Le site de La Tène était situé à proximité d’une voie qui suivait les berges du lac. Les premiers archéologues qui l’ont étudié y ont vu un entrepôt fortifié, une sorte d’arsenal. Une hypothèse aujourd’hui abandonnée. La civilisation laténienne était dominée par la caste guerrière, qui structurait la société et autour de laquelle étaient organisées des pratiques cultuelles. La Tène est donc peut-être un lieu rituel, un sanctuaire guerrier dont on a quelques exemples dans le monde celtique, comme à Gournay-sur-Aronde. Des armes et des dépouilles de combattants (plusieurs squelettes retrouvés là portent des traces de traumatismes et de coups violents) y auraient été exposées, en souvenir de combats. Des sacrifices d’animaux, notamment d’équidés, auraient pu y être pratiqués. Mais on ignore encore beaucoup de choses sur le fonctionnement du site ainsi que sur son environnement. “En l’état, écrivent les archéologues Géraldine Delley et Marc-Antoine Kaeser, cette interprétation [un sanctuaire guerrier] pose encore quelques problèmes notables. Ainsi, comment expliquer aux côtés des armes, la présence d’outils (haches, faux, ciseaux), qu’on rattacherait a priori davantage à un contexte artisanal et domestique ? Quant à l’hypothèse des pratiques sacrificielles, elle demeure tributaire d’une analyse des traces de découpes laissées sur les ossements humains et animaux. Il n’en demeure pas moins que selon des inflexions variables, les interprétations rituelles et culturelles se sont peu à peu imposées au sein de la communauté archéologique.”

 



Un musée du xxie siècle

Cela expliquerait aussi l’abondance du mobilier guerrier retrouvé sur place, dont de magnifiques épées et des lances. “Nous avons lancé une opération de recensement des objets disséminés dans les autres musées, explique Denis Ramseyer. Curieusement, ils n’avaient jamais été étudiés dans leur ensemble.” Le Laténium de Neuchâtel conserve plus de deux mille objets, soit la moitié du matériel retrouvé à La Tène. Les plus belles pièces sont exposées dans le musée, et le reste se trouve dans le “dépôt visitable”. Il s’agit d’un espace accessible aux chercheurs, où les pièces d’un même site sont installées dans des vitrines. Leur étude ne nécessite donc pas des manipulations et des déplacements comme cela demeure le cas dans les dépôts de fouilles classiques. “Le Laténium est un véritable centre de recherches archéologiques, souligne Denis Ramseyer. Nous avons la particularité d’être à la fois un musée, un centre universitaire, où sont dispensés des cours d’archéologie, et nous accueillons le service cantonal de l’archéologie. Nous disposons aussi de laboratoires de datation, de restauration et de consolidation des objets. Toutes les différentes entités travaillent en synergie.”

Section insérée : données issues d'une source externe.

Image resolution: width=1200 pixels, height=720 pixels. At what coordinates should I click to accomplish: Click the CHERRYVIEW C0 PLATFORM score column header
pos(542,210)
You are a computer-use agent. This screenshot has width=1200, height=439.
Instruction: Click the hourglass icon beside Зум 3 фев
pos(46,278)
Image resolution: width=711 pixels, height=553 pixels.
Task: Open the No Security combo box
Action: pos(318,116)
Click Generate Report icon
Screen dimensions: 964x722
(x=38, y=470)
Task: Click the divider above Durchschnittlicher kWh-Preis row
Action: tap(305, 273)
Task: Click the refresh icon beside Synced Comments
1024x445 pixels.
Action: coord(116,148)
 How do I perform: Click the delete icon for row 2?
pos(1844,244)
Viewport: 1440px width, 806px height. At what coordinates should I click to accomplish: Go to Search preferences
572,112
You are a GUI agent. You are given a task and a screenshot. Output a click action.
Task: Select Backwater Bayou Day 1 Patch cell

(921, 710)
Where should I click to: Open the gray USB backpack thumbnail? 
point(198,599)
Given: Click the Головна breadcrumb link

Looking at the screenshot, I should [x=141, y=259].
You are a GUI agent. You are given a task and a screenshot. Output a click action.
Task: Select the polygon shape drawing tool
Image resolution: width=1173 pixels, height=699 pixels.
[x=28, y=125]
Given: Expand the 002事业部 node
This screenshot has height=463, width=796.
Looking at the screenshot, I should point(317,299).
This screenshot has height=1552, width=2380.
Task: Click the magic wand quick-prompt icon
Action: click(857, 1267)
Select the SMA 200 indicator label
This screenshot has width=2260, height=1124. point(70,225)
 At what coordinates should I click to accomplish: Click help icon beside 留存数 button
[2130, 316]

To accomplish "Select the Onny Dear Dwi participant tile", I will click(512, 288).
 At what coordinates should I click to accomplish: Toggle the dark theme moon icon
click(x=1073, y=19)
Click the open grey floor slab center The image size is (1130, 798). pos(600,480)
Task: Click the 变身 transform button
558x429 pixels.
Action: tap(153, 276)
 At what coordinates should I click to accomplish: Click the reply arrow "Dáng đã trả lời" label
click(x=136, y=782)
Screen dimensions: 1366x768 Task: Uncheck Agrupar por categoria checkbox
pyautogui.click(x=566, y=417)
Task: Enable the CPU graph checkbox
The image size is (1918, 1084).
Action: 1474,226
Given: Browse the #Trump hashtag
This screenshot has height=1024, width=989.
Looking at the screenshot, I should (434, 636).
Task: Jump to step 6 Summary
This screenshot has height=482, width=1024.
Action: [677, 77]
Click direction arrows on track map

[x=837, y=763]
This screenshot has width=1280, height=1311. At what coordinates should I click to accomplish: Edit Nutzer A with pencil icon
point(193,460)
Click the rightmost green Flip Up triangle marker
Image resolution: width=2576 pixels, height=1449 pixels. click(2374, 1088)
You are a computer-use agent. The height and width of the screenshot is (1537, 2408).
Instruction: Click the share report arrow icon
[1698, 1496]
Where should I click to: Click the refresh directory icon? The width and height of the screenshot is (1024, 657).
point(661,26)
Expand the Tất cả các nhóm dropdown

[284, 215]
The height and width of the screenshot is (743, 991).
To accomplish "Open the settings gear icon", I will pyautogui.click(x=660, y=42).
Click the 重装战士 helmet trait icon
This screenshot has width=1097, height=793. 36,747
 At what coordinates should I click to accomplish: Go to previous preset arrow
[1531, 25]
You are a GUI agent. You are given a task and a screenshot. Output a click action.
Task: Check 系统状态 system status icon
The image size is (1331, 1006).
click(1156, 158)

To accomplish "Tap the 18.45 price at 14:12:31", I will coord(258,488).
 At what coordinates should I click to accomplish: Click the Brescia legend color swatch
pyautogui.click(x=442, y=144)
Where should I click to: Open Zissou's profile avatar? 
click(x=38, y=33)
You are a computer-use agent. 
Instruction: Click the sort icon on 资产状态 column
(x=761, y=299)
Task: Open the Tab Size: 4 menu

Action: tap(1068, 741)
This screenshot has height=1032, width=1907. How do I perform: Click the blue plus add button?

Vingt-trois ans de négociations auront été nécessaires avant que ce projet ne voie le jour, mais son aboutissement est remarquable. Le Laténium est aujourd’hui l’un des musées d’archéologie les plus modernes et les plus pédagogiques d’Europe. Il a été édifié sur un parc de trois hectares, constitué de remblais issus de la construction des autoroutes du canton. Ouvert au public, ce parc accueille par exemple des reconstitutions d’habitats préhistoriques et un pont celte. Le musée lui-même est un vaste bâtiment de béton et de bois qui se fond dans le paysage. À l’intérieur, la visite s’effectue suivant une chronologie inversée. Elle débute par les espaces consacrés aux Moyen Âge et à l’époque romaine. Très pédagogique, la muséographie comporte des éléments multimédias et des maquettes. Le visiteur est aussi invité à toucher un certain nombre d’objets. “C’est très intéressant lorsque nous accueillons des malvoyants”, explique Denis Ramseyer. Parmi les plus impressionnantes pièces exposées figure une barque de la fin du iie siècle après J.C. Longue de plusieurs mètres, elle a été construite suivant des traditions celtiques. Elle servait au transport de marchandises sur le lac.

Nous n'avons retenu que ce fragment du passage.